■ **Raw data**
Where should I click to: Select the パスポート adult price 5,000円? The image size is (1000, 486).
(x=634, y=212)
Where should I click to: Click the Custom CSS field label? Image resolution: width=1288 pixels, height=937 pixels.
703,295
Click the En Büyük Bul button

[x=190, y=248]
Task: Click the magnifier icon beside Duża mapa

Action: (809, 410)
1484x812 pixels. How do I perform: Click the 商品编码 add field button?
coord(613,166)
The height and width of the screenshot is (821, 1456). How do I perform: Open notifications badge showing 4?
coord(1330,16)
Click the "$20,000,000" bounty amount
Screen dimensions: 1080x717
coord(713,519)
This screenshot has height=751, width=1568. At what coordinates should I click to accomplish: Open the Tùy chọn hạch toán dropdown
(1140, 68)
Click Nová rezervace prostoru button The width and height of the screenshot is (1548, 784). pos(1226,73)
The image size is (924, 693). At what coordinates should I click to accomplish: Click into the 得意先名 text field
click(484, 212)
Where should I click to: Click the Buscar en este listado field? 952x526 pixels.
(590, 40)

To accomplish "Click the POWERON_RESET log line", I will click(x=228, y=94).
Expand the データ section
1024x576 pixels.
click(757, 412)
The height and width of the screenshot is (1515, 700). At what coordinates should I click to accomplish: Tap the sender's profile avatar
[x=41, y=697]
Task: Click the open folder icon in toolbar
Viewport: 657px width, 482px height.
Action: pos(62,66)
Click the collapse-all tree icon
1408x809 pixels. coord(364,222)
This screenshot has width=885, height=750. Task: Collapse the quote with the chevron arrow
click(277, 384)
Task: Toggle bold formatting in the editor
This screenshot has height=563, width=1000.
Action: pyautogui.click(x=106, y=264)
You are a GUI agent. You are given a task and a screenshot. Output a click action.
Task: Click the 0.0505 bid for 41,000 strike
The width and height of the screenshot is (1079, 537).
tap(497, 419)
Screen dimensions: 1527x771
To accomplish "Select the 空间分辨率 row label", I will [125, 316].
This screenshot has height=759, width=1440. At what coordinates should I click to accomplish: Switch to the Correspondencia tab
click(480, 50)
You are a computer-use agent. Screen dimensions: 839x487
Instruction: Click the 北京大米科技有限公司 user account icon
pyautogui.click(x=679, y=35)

■ **What you have to do**
Copy out every row above word for word, keeping each line as it is.

■ **Response to this exercise**
Where should I click to: Select the パスポート adult price 5,000円? The image size is (1000, 486).
(x=634, y=212)
Where should I click to: Click the Custom CSS field label? Image resolution: width=1288 pixels, height=937 pixels.
703,295
Click the En Büyük Bul button

[x=190, y=248]
Task: Click the magnifier icon beside Duża mapa

Action: (809, 410)
1484x812 pixels. How do I perform: Click the 商品编码 add field button?
coord(613,166)
The height and width of the screenshot is (821, 1456). How do I perform: Open notifications badge showing 4?
coord(1330,16)
Click the "$20,000,000" bounty amount
Screen dimensions: 1080x717
coord(713,519)
This screenshot has height=751, width=1568. At what coordinates should I click to accomplish: Open the Tùy chọn hạch toán dropdown
(1140, 68)
Click Nová rezervace prostoru button The width and height of the screenshot is (1548, 784). pos(1226,73)
The image size is (924, 693). At what coordinates should I click to accomplish: Click into the 得意先名 text field
click(484, 212)
Where should I click to: Click the Buscar en este listado field? 952x526 pixels.
(590, 40)

To accomplish "Click the POWERON_RESET log line", I will click(x=228, y=94).
Expand the データ section
1024x576 pixels.
click(757, 412)
The height and width of the screenshot is (1515, 700). At what coordinates should I click to accomplish: Tap the sender's profile avatar
[x=41, y=697]
Task: Click the open folder icon in toolbar
Viewport: 657px width, 482px height.
Action: pos(62,66)
Click the collapse-all tree icon
1408x809 pixels. coord(364,222)
This screenshot has width=885, height=750. Task: Collapse the quote with the chevron arrow
click(277, 384)
Task: Toggle bold formatting in the editor
This screenshot has height=563, width=1000.
Action: pyautogui.click(x=106, y=264)
You are a GUI agent. You are given a task and a screenshot. Output a click action.
Task: Click the 0.0505 bid for 41,000 strike
The width and height of the screenshot is (1079, 537).
tap(497, 419)
Screen dimensions: 1527x771
To accomplish "Select the 空间分辨率 row label", I will [125, 316].
This screenshot has height=759, width=1440. At what coordinates should I click to accomplish: Switch to the Correspondencia tab
click(480, 50)
You are a computer-use agent. Screen dimensions: 839x487
Instruction: Click the 北京大米科技有限公司 user account icon
pyautogui.click(x=679, y=35)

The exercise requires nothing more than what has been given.